Emmy grinned. “Hey, that’s my niece and nephew you’re talking about.” But then she darkened again right away. “But how does that help me? How can I commiserate with her and get advice for when it’s crappy and have her call me up screaming and I get to talk her down and have her there to talk me down?”

“You can’t have that,” Sam said gently.

“Why not?”

“She died.”

“But I know who can help.” Dash had made a Meredith-like preemptive plan and asked Mr. and Mrs. Benson to meet them at the salon at nine. “Their daughter fell out a window her first semester away at college. They could use some little-kid time. You could use some time to yourself. They’re happy to take Oliver for the day.”
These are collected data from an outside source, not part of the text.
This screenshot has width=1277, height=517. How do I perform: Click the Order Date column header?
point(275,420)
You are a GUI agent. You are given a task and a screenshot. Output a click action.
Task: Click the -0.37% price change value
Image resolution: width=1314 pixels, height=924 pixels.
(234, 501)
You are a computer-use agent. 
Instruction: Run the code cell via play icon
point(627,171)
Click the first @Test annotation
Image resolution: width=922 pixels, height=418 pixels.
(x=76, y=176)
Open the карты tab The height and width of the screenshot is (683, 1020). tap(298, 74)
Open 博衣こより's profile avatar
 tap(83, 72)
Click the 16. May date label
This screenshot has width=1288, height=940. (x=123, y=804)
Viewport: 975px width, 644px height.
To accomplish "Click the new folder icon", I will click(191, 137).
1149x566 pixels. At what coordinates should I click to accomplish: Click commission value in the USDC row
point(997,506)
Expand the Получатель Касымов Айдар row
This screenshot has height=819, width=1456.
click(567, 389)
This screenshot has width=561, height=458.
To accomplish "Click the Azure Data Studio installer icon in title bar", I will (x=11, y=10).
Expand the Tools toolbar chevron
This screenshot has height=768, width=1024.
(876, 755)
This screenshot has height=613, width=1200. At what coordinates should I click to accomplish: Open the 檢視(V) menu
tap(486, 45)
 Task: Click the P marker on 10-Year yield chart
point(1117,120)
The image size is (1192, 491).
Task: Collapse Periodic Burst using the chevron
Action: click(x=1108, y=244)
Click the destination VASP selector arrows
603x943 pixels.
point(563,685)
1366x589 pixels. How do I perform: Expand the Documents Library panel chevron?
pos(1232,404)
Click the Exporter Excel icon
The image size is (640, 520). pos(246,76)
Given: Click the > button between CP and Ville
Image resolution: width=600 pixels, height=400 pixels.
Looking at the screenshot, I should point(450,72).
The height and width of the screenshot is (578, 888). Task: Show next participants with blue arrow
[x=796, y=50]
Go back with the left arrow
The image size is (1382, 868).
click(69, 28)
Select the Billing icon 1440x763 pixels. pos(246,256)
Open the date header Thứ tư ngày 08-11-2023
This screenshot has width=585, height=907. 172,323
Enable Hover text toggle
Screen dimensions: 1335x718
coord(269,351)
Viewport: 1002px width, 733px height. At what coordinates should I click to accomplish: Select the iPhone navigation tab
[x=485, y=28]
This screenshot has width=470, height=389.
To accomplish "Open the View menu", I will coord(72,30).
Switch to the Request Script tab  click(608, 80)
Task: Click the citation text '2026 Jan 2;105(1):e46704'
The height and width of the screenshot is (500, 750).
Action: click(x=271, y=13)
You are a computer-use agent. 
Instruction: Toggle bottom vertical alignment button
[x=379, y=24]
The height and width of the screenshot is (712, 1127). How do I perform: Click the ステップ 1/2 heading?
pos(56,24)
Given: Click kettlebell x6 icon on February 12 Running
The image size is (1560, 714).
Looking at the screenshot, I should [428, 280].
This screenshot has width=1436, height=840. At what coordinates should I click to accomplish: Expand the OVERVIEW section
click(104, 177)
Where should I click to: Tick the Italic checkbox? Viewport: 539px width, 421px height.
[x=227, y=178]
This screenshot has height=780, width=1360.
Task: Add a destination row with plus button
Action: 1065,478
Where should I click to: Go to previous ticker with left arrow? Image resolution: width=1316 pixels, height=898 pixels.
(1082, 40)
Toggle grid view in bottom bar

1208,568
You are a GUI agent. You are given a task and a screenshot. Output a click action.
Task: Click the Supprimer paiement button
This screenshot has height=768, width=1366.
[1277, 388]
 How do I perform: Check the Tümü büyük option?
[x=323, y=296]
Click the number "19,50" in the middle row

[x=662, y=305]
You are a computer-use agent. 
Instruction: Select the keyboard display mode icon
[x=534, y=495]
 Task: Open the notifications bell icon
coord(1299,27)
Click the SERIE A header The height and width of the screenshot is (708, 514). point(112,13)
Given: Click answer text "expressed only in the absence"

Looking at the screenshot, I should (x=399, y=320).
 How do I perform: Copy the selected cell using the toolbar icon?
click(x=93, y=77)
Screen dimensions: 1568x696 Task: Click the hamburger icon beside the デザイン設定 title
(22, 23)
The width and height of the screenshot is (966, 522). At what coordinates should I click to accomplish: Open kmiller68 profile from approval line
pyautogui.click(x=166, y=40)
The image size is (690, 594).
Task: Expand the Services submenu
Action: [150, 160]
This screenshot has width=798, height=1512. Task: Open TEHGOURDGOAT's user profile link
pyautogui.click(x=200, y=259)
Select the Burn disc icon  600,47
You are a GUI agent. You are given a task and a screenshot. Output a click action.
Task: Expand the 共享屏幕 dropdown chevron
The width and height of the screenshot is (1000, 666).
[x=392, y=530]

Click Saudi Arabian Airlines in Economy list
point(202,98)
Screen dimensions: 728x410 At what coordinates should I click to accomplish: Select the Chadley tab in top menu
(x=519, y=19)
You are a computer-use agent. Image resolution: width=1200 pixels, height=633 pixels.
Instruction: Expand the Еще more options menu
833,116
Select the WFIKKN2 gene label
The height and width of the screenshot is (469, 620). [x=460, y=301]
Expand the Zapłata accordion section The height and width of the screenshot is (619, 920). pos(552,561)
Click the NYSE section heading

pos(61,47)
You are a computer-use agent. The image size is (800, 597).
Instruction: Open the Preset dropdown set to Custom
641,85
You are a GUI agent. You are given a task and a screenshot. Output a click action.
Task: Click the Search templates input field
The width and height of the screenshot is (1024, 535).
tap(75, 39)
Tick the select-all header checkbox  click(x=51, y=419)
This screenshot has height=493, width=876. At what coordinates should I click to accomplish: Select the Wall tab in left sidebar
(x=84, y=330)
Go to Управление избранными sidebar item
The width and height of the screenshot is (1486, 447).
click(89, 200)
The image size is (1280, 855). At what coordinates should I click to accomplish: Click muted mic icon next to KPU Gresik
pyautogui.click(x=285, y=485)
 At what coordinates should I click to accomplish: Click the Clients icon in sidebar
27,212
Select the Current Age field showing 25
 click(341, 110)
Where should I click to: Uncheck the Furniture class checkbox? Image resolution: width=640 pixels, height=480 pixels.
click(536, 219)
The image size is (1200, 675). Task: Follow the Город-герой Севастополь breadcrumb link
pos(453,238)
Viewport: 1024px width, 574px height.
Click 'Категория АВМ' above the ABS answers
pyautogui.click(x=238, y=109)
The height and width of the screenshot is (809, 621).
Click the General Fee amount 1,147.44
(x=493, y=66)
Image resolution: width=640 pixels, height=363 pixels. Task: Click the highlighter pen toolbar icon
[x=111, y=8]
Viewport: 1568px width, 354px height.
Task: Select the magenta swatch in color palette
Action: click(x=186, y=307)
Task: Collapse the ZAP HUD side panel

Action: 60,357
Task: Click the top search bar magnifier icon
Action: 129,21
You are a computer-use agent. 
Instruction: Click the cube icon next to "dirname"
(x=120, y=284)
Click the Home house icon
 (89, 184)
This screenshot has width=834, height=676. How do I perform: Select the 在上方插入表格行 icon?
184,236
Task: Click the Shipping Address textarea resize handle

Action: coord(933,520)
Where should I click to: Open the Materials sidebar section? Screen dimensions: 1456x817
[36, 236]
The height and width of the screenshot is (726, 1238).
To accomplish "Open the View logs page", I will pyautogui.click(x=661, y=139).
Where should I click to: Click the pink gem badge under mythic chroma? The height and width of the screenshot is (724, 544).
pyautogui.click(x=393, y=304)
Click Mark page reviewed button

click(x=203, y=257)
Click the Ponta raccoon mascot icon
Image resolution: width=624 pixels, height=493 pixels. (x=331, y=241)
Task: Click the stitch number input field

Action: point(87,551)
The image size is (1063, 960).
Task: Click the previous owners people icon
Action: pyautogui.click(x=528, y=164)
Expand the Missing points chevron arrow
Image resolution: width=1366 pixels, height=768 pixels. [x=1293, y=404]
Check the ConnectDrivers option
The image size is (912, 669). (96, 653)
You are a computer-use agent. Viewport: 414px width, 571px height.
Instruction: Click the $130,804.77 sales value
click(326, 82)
They’d jumped at the opportunity, in fact. They’d both taken the day off work to do it. They showed up at ten to nine carrying between them a laundry basket full of layers in a variety of sizes—tiny hats, mittens, scarves, boots, coats, and muffs—plus toys, stuffed animals, blocks, and puzzles. Emmy was speechless. “We weren’t sure what you’d have him
dressed for, so we brought supplies,” Mrs. Benson explained. “We thought Oliver might like to go to the zoo, and we also thought maybe we’d go see the Christmas tree downtown and ride the merry-go-round. And we thought we might take him to the Fairmont to see the teddy bears and then lunch and then maybe hot cocoa and cookies afterward and then … well, you’ll want him home sometime, but we brought extra stuff just in case.”

“How can I
ever
thank you for this?” Emmy wondered.

“Let us take him again next week?” Mr. Benson said.

Emmy laughed. “Let’s see if you’re still interested after spending the day with him today.”

“I remember this age,” Mr. Benson sympathized. “Willful little buggers. Just a huge pain in the ass.” He grinned at his wife.

“Ooh, I can’t wait,” she said.

“One down, two to go,” said Dash.

“Yeah, but that was the straightforward one,” said Sam.

“Round two won’t be so bad.”

“Easy for you to say. You won.”

Dash sat down with Nadia and cut right to the chase. “Your mom’s projection isn’t broken. Had she lived, she really would think all those guys are jerks.”

“Every one?”

“Every one. Want to know what’s worse?”

“What?”

“She’s right.”

“Every one?”

“Every one. Look, I saw their profiles. I saw your mom see the guys you dated before. I saw what they did to you. The problem isn’t dating the creative, soulful poet types—trust me, girl, I see the appeal—the problem is dating someone who thinks it’s a good idea for you to work all day and take care of the house and make him dinner every night while he sits around on his ass and thinks deep thoughts. The problem isn’t dating hot guys with hot bods—trust me, girl, I see the appeal there too—the problem
is dating someone who’s unwilling to take a night off from the gym
ever
to go out to dinner with you instead.”